We assessed the impact of Gadd45a loss on AML pathogenesis in vivo, and observed a significantly shortened latency for the mice transplanted with Gadd45a^−/− compared with Gadd45a^+/+ pre-MLL^c-Kit+ cells (primary AML; Figure 2A-B; supplemental Figure 3A). This suggests that Gadd45a loss promotes leukemia progression. To test the role of Gadd45a loss in regulating the self-renewal and frequency of LSCs in vivo, we performed serial transplantation and limiting-dilution assays. GFP⁺ MLL-AF9 leukemic cells flow sorted from mice with primary AML were serially transplanted into syngeneic recipient mice. Gadd45a^−/− leukemic cells gradually shortened disease latencies on serial transplantation in mice (secondary/tertiary/quaternary AML; Figure 2C-E) compared with Gadd45a^+/+ cells, consistent with a progressively increasing self-renewal potential and an aggressive phenotype similar to that of relapsed human MLL-rearranged AML. In vivo limiting-dilution assay showed that deletion of Gadd45a caused a 10-fold increase in LSC frequency in Gadd45a^−/− compared with Gadd45a^+/+ mice (1/142 and 1/1650; P = .00114; Figure 2F). Likewise, immunophenotypic analysis revealed a 2-fold increase of Gr-1^-/lowc-Kit^high LSC-enriched population in Gadd45a^−/− compared with Gadd45a^+/+ leukemic cells (Figure 2G; supplemental Figure 3B). We have previously documented that the Gr-1^-/lowc-Kit^high population is >100-fold enriched for LSCs compared with the Gr-1⁺c-Kit^high population in a heterogeneous LSC pool of AML.¹⁰ Loss of GADD45A thus results in leukemia-initiating cell enrichment and increased LSC frequency, consistent with a correlation between high LSC frequency at diagnosis and poor prognosis in patients with AML.¹¹ 

As Gadd45a^−/− mice exhibit decreased DNA repair and increased mutation frequency,¹³ we examined whether deletion of Gadd45a promoted AML progression by inducing genomic instability and mutations.
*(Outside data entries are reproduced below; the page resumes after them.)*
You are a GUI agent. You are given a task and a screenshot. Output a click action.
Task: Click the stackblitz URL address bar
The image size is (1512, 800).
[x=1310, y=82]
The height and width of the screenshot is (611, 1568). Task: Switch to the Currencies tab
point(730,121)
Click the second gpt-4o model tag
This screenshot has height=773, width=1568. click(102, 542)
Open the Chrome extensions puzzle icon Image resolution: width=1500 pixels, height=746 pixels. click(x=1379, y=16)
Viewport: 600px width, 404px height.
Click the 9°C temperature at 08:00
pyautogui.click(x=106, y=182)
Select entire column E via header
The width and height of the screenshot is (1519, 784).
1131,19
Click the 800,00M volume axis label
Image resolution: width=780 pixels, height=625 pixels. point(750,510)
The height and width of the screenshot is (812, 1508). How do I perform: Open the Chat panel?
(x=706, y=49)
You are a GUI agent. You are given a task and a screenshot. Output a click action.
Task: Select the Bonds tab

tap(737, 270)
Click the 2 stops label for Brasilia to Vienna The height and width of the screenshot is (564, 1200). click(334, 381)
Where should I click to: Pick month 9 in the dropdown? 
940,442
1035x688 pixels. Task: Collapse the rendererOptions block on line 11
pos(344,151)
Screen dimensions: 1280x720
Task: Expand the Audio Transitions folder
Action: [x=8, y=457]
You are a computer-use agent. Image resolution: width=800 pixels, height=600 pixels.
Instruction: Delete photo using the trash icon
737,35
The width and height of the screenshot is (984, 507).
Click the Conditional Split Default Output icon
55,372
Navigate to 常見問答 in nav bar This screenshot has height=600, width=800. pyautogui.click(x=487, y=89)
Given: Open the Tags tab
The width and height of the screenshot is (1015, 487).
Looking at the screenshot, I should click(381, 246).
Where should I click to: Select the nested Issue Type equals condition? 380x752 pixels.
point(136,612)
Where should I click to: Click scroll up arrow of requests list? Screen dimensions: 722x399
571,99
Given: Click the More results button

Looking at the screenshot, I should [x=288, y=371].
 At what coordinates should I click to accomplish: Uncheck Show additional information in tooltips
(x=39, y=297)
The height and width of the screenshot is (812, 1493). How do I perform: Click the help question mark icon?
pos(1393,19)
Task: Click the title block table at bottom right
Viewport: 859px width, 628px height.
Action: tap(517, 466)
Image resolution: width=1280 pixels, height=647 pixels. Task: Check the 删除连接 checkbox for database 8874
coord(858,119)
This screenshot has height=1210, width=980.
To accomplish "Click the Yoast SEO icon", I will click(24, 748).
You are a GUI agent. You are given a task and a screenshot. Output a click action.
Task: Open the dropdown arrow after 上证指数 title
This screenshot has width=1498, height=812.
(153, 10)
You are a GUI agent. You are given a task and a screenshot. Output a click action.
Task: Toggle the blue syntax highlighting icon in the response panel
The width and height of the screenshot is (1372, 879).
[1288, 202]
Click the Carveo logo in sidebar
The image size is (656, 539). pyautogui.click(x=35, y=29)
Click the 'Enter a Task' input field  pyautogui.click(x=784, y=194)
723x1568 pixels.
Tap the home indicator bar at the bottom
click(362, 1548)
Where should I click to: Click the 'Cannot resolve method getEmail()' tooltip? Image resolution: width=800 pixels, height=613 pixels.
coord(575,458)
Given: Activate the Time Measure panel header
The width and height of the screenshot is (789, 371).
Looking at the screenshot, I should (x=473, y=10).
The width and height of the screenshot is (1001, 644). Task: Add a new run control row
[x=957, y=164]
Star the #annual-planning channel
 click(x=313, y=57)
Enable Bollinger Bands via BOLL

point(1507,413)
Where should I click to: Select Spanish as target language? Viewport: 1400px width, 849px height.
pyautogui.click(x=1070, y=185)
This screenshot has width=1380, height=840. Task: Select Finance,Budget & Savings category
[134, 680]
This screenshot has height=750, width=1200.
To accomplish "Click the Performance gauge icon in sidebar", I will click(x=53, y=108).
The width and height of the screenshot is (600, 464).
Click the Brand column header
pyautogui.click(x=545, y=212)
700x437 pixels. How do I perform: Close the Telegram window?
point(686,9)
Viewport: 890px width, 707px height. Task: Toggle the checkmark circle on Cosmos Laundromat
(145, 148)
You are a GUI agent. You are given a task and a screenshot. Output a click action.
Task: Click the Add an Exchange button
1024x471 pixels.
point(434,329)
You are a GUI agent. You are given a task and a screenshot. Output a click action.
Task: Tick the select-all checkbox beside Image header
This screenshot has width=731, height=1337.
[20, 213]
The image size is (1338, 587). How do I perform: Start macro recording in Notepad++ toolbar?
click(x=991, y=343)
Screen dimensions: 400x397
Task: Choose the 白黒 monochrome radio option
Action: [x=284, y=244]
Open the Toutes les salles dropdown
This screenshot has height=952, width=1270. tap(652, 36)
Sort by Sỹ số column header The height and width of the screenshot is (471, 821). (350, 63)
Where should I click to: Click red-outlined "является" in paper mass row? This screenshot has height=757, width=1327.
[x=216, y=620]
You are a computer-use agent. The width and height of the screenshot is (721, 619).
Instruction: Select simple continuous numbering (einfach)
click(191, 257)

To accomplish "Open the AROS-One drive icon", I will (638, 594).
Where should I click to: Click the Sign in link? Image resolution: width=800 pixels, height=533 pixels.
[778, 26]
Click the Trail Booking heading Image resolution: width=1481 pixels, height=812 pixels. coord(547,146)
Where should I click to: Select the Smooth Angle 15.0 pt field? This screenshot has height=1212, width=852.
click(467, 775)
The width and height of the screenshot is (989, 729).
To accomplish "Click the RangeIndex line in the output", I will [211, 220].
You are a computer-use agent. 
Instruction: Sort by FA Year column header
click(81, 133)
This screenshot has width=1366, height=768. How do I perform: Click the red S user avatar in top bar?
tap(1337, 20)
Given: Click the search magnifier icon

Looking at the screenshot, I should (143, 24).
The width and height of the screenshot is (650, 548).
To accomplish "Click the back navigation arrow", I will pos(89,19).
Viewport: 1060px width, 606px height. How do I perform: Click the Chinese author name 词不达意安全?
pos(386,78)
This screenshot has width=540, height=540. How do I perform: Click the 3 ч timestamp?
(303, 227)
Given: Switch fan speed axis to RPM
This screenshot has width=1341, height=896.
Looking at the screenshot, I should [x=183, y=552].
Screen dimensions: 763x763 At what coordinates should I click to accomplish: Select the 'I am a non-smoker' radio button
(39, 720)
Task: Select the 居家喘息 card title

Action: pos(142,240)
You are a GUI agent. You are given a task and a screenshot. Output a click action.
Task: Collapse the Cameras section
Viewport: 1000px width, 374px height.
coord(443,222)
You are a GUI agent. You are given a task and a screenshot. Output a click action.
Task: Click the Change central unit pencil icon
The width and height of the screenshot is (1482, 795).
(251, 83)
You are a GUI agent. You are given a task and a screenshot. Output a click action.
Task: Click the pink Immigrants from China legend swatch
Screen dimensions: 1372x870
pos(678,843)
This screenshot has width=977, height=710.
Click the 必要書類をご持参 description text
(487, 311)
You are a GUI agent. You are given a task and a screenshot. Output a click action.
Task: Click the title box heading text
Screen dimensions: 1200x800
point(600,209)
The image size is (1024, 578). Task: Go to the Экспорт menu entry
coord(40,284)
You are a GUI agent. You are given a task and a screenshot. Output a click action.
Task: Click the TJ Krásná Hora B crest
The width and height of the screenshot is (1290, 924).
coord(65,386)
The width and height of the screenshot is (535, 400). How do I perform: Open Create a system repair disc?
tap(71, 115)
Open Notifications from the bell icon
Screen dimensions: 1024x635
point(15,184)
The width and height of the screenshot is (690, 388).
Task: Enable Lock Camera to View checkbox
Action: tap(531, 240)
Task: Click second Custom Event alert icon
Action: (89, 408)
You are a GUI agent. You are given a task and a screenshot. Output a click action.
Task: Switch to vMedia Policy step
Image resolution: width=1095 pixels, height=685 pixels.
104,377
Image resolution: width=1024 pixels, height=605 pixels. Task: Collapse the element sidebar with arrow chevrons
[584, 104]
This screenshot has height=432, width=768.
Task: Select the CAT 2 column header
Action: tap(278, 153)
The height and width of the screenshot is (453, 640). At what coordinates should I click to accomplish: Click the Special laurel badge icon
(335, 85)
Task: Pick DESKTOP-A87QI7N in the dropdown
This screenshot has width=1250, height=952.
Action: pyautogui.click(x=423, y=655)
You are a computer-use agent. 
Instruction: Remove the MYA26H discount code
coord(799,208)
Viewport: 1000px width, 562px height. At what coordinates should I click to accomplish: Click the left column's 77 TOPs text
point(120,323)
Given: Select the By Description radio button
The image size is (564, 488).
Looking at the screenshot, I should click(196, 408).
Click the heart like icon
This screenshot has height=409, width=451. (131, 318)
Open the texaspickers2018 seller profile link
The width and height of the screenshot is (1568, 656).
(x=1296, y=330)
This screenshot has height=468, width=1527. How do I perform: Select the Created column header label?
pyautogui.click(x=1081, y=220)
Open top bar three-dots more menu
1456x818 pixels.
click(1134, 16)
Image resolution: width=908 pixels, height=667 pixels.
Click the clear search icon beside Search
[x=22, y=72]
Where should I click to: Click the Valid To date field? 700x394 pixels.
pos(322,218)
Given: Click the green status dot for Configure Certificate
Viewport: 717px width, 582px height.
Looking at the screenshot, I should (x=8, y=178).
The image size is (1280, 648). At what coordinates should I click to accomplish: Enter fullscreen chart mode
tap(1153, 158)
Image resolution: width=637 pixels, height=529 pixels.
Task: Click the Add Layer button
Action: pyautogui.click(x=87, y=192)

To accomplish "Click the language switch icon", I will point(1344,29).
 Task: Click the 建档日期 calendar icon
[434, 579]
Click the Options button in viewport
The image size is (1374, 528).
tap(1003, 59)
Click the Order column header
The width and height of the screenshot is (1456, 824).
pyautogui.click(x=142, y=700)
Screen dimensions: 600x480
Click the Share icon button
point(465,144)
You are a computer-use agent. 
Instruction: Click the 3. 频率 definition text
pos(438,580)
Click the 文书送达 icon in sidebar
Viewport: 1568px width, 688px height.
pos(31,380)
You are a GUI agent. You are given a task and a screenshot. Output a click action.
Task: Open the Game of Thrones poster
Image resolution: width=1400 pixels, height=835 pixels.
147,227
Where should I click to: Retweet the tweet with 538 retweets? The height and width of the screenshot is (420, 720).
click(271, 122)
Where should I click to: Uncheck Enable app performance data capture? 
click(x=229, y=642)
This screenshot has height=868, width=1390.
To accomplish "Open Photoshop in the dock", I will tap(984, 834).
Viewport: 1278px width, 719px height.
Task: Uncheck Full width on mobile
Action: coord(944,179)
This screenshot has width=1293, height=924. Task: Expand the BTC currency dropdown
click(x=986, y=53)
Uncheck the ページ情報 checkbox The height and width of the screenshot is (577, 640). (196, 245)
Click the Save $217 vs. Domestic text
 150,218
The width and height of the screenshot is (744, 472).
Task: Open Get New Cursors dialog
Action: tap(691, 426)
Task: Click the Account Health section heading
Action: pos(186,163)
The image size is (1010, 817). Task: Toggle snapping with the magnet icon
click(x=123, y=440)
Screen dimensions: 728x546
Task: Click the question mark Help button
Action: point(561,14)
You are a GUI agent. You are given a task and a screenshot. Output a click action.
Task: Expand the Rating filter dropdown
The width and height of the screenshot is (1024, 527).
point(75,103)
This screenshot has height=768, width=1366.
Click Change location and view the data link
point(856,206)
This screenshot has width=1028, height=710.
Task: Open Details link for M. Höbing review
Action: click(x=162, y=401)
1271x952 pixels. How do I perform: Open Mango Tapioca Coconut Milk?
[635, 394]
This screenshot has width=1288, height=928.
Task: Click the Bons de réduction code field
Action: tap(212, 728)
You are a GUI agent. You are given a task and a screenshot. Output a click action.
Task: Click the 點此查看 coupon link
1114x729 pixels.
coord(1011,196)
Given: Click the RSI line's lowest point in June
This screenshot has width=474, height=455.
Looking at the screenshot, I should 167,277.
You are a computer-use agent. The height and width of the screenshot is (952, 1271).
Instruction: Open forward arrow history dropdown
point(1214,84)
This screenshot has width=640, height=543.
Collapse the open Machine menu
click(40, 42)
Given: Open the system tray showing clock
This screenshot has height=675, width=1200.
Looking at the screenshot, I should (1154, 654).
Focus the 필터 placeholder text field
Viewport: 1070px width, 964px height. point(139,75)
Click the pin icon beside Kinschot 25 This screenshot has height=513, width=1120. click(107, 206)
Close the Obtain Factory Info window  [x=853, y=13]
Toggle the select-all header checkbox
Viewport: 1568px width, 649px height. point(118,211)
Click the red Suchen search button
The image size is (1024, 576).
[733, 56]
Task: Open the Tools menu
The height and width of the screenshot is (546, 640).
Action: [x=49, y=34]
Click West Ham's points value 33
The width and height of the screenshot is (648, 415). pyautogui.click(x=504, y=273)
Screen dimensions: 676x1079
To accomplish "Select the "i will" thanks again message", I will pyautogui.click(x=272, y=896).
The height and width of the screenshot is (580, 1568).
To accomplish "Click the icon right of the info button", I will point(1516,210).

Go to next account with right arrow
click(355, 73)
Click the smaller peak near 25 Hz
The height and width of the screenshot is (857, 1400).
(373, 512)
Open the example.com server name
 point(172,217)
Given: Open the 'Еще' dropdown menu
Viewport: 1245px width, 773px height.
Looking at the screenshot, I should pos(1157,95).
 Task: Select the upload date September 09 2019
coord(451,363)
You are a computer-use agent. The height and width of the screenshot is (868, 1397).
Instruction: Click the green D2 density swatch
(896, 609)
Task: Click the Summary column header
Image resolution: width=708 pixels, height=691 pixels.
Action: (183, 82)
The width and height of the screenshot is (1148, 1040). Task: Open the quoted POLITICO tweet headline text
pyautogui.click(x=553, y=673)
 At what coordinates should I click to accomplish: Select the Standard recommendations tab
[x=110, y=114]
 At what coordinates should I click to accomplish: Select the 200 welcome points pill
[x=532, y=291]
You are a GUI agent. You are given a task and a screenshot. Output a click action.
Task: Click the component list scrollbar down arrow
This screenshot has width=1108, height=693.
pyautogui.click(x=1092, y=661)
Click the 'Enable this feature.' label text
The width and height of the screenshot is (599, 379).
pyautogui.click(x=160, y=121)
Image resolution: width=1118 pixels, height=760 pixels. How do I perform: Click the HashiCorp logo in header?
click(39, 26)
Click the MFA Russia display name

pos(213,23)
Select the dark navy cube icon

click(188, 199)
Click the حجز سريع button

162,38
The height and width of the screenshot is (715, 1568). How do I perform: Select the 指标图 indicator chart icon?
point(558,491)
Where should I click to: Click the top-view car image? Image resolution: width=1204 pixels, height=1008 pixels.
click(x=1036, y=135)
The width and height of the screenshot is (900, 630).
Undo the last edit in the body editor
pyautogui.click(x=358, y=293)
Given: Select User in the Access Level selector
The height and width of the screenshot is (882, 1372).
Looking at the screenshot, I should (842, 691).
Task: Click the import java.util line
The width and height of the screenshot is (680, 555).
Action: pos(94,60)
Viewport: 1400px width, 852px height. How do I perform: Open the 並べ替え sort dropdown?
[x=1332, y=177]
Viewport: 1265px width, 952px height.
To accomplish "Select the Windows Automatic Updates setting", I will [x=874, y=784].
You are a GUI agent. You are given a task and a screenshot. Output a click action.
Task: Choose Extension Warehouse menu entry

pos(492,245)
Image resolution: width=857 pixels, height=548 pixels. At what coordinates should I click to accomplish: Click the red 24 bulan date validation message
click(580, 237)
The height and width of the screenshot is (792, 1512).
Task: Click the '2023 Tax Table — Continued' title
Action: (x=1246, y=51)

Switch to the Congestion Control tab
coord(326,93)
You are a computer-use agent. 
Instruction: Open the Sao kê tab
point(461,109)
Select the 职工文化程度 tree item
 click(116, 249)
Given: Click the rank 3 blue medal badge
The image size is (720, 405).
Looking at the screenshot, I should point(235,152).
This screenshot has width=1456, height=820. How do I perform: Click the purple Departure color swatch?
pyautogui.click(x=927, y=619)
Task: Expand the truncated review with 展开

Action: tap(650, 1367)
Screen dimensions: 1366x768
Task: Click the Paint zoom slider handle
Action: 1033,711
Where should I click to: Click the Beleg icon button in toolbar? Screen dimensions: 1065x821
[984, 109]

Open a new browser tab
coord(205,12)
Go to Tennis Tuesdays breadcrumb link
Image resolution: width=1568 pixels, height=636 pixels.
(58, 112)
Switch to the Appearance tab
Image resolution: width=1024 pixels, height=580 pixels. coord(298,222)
Our whole-genome sequencing of LSCs from primary and tertiary AML showed that deletion of Gadd45a induced substantial mutations (Figure 2H-I), particularly missense mutations involved in DNA repair (Ddx11, Rad21),²⁵ self-renewal (HoxA clusters: Hoxa4, Hoxa5, Hoxa9, and Hoxa10),¹ and DNA methylation (Dnmt1)²⁶ (supplemental Figure 3C). Sanger sequencing confirmed persistent missense variants of Hoxa5 and Hoxa9 induced by Gadd45a deletion in LSCs from primary and tertiary AML (supplemental Figure 3D), demonstrating the accuracy of whole-genome sequencing data. Notably, Gadd45a deletion induced not only a missense mutation in exon 21 of the Ddx11 gene but also multiple synonymous mutations in exons 19 to 26, leading to decreased expression of DEAD/H-box helicase 11 (Ddx11) (supplemental Figure 3E). Because Ddx11 is a DNA helicase essential for double-stranded break repair during DNA replication,²⁵ loss of Gadd45a likely causes replication stress through DNA repair gene variants, leading to genomic instability and DNA damage accumulation in LSCs. Because no additional mutations were found in key Gadd45a targets over serial transplantation, the enhancement of the leukemic potential in Gadd45a^−/− mice was likely because of increased self-renewal, associated with HoxA cluster gene variants, which endowed LSCs with a competitive advantage. This finding aligns with our recent discovery demonstrating a positive cooperation between HOX and LGR4 pathways in promoting self-renewal and leukemic potential in LGR4/HOXA9-dependent AML.⁵ 

We next examined the role of Gadd45a loss as a determinant of therapy resistance in LSCs. Compared with Gadd45a^+/+ LSCs, Gadd45a^−/− LSCs exhibited a lower level of ROS and a higher proportion of quiescent G0 cells (Figure 2J; supplemental Figure 3F), which are critical features associated with increased resistance to therapy.²⁷ Consistently, treatment with the chemotherapeutic agent doxorubicin (a mainstay of AML therapy, producing high levels of ROS) had little effects on Gadd45a^−/− LSCs but reduced the colony-forming capacity of Gadd45a^+/+ LSCs (Figure 2K). Subsequent cell proliferation assay at 12 days after injection of mice, following ex vivo pretreatment with doxorubicin, revealed impaired proliferation of Gadd45a^+/+ LSCs, but not Gadd45a^−/− LSCs (Figure 2L). This is consistent with aberrant ROS production induced by doxorubicin or menadione (ROS inducer) but rescued by N-acetylcysteine (ROS scavenger) in Gadd45a^+/+ LSCs, rather than Gadd45a^−/− LSCs (Figure 2M), underlining ROS-specific and Gadd45a-dependent effects. These data support a protective role of GADD45A loss against chemotherapy-associated oxidative stress in LSCs, and underscore the importance of GADD45A expression in determining LSC properties essential for leukemia progression and therapy resistance.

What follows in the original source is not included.